Keith Delaplane

DelaplaneKeith S. Delaplane, professor and extension entomologist, is a world-renowned expert in beekeeping, an industry that contributes more than $75 million to Georgia’s economy each year. He has developed integrated pest management strategies that address diseases, pests and other factors that threaten to destroy or impair bee colonies. His methods have been adopted by the beekeeping industry at home and abroad to manage major honeybee pests.

In 1992, Delaplane co-founded the Young Harris College Beekeeping Institute, which is now home to the Georgia Master Beekeeping Program, and a honey judge certification program offered in cooperation with the Welsh Beekeepers’ Association in the United Kingdom

In 2005, he worked in with the Georgia Department of Agriculture to develop a statewide plan to prepare Georgia’s emergency responders, beekeepers, and citizens for the arrival of Africanized bees.
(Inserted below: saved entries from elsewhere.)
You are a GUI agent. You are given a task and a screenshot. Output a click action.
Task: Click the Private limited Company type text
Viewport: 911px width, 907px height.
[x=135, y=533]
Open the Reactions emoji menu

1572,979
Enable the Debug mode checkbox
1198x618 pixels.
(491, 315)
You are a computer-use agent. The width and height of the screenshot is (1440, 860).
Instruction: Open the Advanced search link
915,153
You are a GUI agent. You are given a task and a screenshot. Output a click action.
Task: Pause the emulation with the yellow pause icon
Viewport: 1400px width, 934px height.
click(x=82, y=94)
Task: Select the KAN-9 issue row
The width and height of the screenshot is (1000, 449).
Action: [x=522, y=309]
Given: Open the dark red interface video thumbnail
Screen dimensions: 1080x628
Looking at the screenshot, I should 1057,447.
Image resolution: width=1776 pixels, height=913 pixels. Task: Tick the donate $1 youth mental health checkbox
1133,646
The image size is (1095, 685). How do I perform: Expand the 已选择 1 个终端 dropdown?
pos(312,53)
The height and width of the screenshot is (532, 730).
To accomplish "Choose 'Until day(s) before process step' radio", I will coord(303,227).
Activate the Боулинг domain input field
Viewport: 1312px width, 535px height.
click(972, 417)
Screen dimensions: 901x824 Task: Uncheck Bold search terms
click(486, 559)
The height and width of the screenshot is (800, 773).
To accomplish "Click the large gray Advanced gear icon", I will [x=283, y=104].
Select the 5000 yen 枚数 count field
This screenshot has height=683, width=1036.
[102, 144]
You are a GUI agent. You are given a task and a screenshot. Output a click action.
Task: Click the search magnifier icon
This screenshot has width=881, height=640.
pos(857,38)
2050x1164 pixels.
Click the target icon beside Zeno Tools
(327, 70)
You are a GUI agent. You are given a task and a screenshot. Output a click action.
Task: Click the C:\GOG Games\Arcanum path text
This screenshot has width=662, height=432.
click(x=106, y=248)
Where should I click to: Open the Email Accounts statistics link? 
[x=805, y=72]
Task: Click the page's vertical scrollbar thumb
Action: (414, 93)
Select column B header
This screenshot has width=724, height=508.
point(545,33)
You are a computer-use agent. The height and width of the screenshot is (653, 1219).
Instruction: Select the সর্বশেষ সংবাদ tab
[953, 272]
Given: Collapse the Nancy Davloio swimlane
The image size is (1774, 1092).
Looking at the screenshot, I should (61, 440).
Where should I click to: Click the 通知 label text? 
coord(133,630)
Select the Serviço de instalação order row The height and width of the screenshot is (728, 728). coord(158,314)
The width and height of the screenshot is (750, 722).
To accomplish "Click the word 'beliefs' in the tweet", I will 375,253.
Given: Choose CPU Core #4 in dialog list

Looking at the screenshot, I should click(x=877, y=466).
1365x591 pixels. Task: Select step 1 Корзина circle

Today, he is an internationally recognized figure working diligently to find a solution for the decline of Honey Bee populations, an issue known as Honey Bee Colony Collapse Disorder (CCD). Delaplane, serving as project director, along with collaborators from other universities, recently earned The University of Georgia a $4.1 million award to begin mitigating the impacts of CCD on the world food supply. Additionally, Delaplane was selected as chairman and organizer of an expert panelreviewing the USDA’s five-year research plan for bees and pollination.

Delaplane is committed to making significant contributions to the art and science of beekeeping.He is the author of more than 200 publications, including First Lessons in Beekeeping, editor of the world’s most prestigious apicultural journal, and creator of the award-winning, internationally broadcasted television series, Honeybees and Beekeeping: A Year in the Life of an Apiary, which still airs after fifteen years. His website received more than 120,000 visits last year, and continues to be a testament to his value as a resource for both apiculturists and lay people.

For such contributions, Delaplane received the James I. Hambleton Memorial Award for Outstanding Research, the most prestigious award in North America for applied bee research.

County Extension Coordinator J. Keith Fielder captures Delaplane well in saying that “his willingness to look outside the box for inspiration and answers has allowed him to provide necessary and useful research-based information to an industry and an avocation which in recent times has been beset with enormous difficulty.”